Fun with Numbers - Mortgage Consolidation

Why consolidate your debt into your Mortgage? Well let's see...

If you consolidate $50,000 worth of debt and put it into your mortgage (for fun let's assume that your mortgage has $200,000 left at a rate of 4% on a 25 year amortization) then you go from a mortgage payment of $1,052.04 to a mortgage payment of $1315.05. So you are paying an extra $263.01.

Now just to keep it simple let's assume that your $50,000 worth of debt is all credit cards and you were paying the 3% minimum every month. Your payments on the cards would have been $1,500 per month. So you have just reduced your monthly bills by $1,236.99! Wow! You are well on your way to financial freedom. Of course in truth you should be putting some of that extra cash into your mortgage to shorten the amortization period. Most lenders allow you to prepay at least 15% of your mortgage per year and many allow 20% but in reality few exercise this option and many will use this extra money for Johnnys Hockey or the new car.

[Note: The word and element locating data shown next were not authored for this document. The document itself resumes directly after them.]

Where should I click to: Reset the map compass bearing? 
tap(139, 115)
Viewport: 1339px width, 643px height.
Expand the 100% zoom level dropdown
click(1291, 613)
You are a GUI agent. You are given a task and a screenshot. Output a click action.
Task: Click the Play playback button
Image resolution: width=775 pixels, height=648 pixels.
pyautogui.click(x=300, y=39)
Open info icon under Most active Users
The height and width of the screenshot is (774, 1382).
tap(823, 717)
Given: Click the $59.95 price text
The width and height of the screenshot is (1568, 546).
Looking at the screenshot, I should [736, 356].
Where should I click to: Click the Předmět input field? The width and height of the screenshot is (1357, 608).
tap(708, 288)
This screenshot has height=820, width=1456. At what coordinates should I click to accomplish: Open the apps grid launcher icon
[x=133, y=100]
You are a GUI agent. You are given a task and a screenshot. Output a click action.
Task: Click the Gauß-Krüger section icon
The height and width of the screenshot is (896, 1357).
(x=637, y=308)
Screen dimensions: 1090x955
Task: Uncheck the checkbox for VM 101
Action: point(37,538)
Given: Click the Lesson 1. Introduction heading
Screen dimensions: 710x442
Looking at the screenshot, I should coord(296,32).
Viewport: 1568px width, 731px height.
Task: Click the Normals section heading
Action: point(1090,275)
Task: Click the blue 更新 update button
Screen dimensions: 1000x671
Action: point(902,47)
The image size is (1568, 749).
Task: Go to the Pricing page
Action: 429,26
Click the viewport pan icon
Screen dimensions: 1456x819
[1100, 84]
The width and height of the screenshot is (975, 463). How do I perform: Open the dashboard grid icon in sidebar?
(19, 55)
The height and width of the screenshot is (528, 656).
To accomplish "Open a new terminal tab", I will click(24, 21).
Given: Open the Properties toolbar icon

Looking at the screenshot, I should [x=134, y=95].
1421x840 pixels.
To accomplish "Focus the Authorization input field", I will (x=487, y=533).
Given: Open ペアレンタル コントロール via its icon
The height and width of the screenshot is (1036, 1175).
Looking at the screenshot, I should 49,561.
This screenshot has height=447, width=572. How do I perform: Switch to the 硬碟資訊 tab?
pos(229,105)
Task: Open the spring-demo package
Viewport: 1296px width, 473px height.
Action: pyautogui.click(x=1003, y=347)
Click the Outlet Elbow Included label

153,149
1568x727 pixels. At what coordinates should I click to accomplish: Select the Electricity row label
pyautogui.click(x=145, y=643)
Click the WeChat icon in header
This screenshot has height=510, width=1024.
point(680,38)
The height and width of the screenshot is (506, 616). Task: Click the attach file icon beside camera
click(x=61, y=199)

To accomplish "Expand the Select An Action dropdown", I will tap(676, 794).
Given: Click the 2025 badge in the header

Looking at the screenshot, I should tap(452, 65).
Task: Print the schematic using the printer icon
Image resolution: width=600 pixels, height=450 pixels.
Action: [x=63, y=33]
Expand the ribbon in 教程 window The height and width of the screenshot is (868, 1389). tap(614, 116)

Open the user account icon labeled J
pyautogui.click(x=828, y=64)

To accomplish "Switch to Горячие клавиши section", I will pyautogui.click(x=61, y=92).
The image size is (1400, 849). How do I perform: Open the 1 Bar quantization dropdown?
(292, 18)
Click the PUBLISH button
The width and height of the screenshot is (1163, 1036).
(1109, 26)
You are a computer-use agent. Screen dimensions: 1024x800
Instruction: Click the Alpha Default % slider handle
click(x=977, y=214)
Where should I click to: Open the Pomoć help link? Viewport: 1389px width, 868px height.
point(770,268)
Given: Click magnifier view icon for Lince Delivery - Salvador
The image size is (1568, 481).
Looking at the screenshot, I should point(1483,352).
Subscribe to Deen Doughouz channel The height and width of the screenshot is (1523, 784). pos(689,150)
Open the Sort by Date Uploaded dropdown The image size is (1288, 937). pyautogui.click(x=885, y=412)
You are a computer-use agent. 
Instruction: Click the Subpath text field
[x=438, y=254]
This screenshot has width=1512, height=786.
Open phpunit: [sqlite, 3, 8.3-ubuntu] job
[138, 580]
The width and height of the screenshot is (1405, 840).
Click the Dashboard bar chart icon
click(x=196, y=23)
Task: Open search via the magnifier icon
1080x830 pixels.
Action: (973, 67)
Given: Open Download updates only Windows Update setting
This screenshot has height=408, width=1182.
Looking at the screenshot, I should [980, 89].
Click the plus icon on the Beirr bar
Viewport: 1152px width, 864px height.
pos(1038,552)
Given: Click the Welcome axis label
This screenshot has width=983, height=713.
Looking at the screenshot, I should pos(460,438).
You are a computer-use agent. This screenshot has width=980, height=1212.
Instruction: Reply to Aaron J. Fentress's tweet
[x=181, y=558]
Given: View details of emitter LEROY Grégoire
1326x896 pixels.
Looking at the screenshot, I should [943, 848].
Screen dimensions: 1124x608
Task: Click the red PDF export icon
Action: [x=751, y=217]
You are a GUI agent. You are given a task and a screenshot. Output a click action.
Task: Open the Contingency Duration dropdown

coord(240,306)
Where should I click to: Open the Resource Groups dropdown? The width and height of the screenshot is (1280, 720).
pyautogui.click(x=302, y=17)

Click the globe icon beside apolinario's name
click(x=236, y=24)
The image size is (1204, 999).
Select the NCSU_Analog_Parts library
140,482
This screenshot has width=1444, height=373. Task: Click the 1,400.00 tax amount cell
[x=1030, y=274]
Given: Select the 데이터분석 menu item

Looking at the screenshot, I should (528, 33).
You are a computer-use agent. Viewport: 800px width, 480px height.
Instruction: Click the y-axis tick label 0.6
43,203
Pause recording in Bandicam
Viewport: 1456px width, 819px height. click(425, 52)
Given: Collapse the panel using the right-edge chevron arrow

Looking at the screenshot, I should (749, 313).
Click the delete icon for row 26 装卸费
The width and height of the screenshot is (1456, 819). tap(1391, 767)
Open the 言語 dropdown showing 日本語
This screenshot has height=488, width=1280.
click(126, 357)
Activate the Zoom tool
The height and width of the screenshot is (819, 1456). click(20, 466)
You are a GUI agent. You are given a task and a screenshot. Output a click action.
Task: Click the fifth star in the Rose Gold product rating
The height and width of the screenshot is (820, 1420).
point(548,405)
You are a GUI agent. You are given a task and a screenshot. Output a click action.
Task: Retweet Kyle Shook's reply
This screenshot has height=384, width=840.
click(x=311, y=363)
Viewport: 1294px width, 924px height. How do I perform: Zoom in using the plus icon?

Now this is where it gets interesting. At $200,000 if you paid your mortgage every month at that interest rate for all 25 years, then the total interest paid at the end of 25 years would be $115,612.12. (Yup there's alot of profit in financing homes.) But at $250,000 then your total interest paid is now $144,515.15. A difference of $28,903.03. So in total you would have paid $78,903.03. Where as if you paid your credit cards back directly at a rate of 21% interest at $1,500 per month it would take you 51 months (4 years 3 months) and your interest would be $25,698.12 for a total repayment of $75,698.12. So for just over $3,000 difference you can afford to eat more than mac and cheese every night and if you're smart, start accelarating your Mortgage payments by exercising your prepayment option and shorten your amortization period (which of course means you would payback even less in interest). Now that's assuming rates stay at 4% for the full 25 years, which of course they will not. Still, consolidating debt through your mortgage can make a whole lot of sense. Just don't wait until the debt gets too far behind because when your credit is affected the banks will no longer offer you 4%. You'll start to look at rates anywhere from 5% to 14%, dependant on how far you've let this debt slide and now the savings aren't so great.